Man-Made Disaster: Environment Agency Accused Of ‘Putting Birds Before Humans’
The Environment Agency has been accused of putting the needs of wildlife before those of humans in its management of storm-hit places like Dawlish in Devon.
Days before the recent winter storms, the agency is said to have told peers that it could not act to protect the railway line at Dawlish from the sea until it had studied the impact of any improvements on local birdlife.
The line at Dawlish was this week severely damaged by the surging sea amid winter storms, leaving much of Devon and Cornwall cut off from the rest of the country by rail.

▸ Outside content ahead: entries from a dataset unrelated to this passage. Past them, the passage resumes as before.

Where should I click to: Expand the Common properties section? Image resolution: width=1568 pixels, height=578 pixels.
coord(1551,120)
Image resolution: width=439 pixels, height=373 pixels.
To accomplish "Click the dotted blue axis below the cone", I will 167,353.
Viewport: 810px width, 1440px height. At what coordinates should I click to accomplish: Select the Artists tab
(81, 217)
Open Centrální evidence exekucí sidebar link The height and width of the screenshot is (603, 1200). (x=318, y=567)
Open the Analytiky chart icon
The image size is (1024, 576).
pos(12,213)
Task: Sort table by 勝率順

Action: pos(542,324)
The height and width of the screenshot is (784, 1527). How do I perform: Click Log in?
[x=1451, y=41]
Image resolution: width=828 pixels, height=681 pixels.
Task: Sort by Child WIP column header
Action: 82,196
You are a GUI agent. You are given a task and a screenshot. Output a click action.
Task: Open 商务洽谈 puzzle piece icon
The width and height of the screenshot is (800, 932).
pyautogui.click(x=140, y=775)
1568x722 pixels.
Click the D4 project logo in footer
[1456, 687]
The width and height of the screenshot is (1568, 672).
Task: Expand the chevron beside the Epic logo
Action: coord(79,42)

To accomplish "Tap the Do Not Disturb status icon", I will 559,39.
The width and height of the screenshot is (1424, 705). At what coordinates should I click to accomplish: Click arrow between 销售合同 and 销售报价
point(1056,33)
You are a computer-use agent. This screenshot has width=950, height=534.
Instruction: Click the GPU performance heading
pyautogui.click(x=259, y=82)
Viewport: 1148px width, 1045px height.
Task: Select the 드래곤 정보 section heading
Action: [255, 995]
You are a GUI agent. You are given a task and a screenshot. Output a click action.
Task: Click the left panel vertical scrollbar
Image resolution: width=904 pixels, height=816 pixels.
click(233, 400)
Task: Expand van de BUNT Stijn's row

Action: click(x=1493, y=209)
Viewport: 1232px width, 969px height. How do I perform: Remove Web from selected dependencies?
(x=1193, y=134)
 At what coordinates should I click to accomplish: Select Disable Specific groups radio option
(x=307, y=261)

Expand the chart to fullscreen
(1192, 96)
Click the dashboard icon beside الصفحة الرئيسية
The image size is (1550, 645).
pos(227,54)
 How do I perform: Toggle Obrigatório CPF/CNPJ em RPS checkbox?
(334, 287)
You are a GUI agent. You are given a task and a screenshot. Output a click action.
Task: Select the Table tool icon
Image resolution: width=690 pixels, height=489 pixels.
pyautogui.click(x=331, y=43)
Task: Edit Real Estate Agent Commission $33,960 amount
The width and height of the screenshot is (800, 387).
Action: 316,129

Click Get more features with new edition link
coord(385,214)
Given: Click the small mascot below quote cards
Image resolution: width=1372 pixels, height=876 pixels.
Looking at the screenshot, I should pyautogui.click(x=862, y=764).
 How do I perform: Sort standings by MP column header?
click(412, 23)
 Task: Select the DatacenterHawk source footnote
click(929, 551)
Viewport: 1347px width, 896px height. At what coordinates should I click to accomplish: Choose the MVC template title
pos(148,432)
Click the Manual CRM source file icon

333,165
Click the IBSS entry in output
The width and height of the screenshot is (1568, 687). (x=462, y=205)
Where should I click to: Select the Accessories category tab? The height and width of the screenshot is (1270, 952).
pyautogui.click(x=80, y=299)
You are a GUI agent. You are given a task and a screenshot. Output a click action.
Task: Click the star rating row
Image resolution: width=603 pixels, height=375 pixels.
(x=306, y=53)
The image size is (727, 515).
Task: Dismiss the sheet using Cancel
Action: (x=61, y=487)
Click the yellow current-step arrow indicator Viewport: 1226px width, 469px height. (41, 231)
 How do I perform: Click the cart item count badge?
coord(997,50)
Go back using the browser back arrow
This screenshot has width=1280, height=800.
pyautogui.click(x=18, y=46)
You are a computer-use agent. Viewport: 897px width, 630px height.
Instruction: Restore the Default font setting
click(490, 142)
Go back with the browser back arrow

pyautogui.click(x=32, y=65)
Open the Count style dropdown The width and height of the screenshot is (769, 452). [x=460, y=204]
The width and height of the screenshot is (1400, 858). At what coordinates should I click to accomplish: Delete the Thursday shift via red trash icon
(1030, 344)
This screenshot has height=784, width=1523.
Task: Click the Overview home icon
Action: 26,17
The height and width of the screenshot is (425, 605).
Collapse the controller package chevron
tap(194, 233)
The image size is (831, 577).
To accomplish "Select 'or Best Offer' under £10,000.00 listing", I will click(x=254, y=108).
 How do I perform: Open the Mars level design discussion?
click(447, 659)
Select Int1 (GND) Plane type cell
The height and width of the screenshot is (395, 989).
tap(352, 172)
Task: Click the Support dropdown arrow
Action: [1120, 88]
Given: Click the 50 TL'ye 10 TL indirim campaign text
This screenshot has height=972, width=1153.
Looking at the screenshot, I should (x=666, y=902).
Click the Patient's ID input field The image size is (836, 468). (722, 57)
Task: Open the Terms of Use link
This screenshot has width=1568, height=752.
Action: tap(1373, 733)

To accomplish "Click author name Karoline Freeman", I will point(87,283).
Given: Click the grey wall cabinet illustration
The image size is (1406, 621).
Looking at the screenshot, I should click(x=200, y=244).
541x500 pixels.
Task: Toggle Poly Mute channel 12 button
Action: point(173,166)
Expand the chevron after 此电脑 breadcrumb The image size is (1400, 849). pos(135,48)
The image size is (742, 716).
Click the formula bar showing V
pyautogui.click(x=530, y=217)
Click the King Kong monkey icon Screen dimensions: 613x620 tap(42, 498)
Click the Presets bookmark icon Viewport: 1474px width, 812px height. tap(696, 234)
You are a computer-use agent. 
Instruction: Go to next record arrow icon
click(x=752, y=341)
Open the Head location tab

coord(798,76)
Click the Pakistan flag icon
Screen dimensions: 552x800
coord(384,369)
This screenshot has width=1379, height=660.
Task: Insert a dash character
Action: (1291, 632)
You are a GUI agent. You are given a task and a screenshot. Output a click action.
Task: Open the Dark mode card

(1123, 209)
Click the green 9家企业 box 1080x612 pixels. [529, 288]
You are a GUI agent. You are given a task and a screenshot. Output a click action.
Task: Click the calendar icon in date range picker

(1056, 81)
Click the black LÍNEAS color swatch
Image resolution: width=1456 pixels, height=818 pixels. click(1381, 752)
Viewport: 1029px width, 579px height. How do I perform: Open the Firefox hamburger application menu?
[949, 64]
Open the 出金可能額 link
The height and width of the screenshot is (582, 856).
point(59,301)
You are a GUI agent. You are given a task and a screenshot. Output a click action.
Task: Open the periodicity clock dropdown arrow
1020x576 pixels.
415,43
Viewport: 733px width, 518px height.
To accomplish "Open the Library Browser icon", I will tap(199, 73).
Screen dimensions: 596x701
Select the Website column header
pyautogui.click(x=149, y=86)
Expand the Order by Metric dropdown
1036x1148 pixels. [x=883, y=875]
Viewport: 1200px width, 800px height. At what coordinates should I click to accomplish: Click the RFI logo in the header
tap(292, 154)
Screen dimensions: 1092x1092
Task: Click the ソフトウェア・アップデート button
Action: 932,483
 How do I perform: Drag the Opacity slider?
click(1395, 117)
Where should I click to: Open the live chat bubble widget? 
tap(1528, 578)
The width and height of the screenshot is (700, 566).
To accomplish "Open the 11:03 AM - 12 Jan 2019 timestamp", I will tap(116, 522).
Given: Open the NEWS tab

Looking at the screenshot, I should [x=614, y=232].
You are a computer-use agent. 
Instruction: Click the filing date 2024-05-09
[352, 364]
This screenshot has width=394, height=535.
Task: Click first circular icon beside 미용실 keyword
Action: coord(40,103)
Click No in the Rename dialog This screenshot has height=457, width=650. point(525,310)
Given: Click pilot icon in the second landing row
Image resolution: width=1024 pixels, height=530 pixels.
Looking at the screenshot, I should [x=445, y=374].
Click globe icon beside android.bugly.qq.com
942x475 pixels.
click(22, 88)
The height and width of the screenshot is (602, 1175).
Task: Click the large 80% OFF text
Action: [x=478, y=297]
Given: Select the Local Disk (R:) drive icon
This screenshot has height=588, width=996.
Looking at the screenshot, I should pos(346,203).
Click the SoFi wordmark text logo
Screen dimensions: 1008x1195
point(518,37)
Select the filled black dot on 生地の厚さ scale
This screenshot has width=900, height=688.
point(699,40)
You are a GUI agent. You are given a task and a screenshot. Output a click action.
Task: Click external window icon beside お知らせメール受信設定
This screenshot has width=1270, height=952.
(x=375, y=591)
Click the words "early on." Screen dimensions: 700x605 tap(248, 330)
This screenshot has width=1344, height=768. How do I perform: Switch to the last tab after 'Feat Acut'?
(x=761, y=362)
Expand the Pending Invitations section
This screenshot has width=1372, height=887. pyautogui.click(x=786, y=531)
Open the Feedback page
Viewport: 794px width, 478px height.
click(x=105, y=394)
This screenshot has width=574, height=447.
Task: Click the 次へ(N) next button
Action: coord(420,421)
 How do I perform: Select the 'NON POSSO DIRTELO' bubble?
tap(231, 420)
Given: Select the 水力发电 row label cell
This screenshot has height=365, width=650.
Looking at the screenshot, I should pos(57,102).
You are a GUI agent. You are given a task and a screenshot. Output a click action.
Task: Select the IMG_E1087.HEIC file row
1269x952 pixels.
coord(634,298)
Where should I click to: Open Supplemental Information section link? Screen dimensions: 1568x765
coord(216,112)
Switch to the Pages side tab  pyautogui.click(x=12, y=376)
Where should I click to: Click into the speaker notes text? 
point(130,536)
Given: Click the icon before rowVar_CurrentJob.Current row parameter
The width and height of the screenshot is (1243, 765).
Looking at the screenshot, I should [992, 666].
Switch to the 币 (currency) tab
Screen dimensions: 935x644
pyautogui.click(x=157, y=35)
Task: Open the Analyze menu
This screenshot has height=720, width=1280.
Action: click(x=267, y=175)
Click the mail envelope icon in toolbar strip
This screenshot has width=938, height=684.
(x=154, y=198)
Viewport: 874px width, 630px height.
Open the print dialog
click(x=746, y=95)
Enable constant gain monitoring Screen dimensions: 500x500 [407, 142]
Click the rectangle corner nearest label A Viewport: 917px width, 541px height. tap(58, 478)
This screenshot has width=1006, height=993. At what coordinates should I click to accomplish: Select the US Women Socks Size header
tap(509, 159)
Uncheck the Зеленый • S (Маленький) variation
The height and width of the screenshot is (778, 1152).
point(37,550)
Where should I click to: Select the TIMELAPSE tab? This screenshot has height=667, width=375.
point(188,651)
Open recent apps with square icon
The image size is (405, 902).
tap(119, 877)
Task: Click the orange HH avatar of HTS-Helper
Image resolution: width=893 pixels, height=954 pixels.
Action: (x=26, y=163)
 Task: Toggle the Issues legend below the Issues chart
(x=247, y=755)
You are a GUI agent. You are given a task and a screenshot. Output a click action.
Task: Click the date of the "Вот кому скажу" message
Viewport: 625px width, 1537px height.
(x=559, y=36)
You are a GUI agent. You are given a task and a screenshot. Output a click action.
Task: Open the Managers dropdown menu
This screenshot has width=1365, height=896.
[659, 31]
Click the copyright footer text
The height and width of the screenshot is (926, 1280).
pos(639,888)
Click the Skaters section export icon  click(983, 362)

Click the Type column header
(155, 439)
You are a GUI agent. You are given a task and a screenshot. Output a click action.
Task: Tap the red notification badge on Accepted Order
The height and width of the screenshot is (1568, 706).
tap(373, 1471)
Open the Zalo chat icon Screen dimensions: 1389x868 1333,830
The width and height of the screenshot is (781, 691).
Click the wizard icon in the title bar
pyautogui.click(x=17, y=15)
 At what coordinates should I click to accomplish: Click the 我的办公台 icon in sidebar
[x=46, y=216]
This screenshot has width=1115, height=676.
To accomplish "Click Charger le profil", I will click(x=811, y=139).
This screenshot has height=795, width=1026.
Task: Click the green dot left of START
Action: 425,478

Lord Berkeley, a former rail industry executive, suggested that the Environment Agency was “looking after birds before humans”. [...]
Lord Berkeley was one of a group of peers who met Paul Leinster, the agency’s chief executive, on January 23.
The officials told the peers that they had plans to shore up the coastline at Dawlish, but would have to take into account the consequences for local birds.
The beaches and mudflats in the Dawlish area are a renowned haven for birdlife, home to 12,000 wading birds including oystercatchers and redshanks. Rare species including avocets and black-tailed godwits have also been sited.
In a letter to Baroness Kramer, the Transport Minister, the peers revealed that the agency said it had considered a plan to protect the line by “repopulating” the beach with sand, effectively moving back the coastline.
However, the agency said it would have to consider the impact on birdlife before intervening to shield the railway.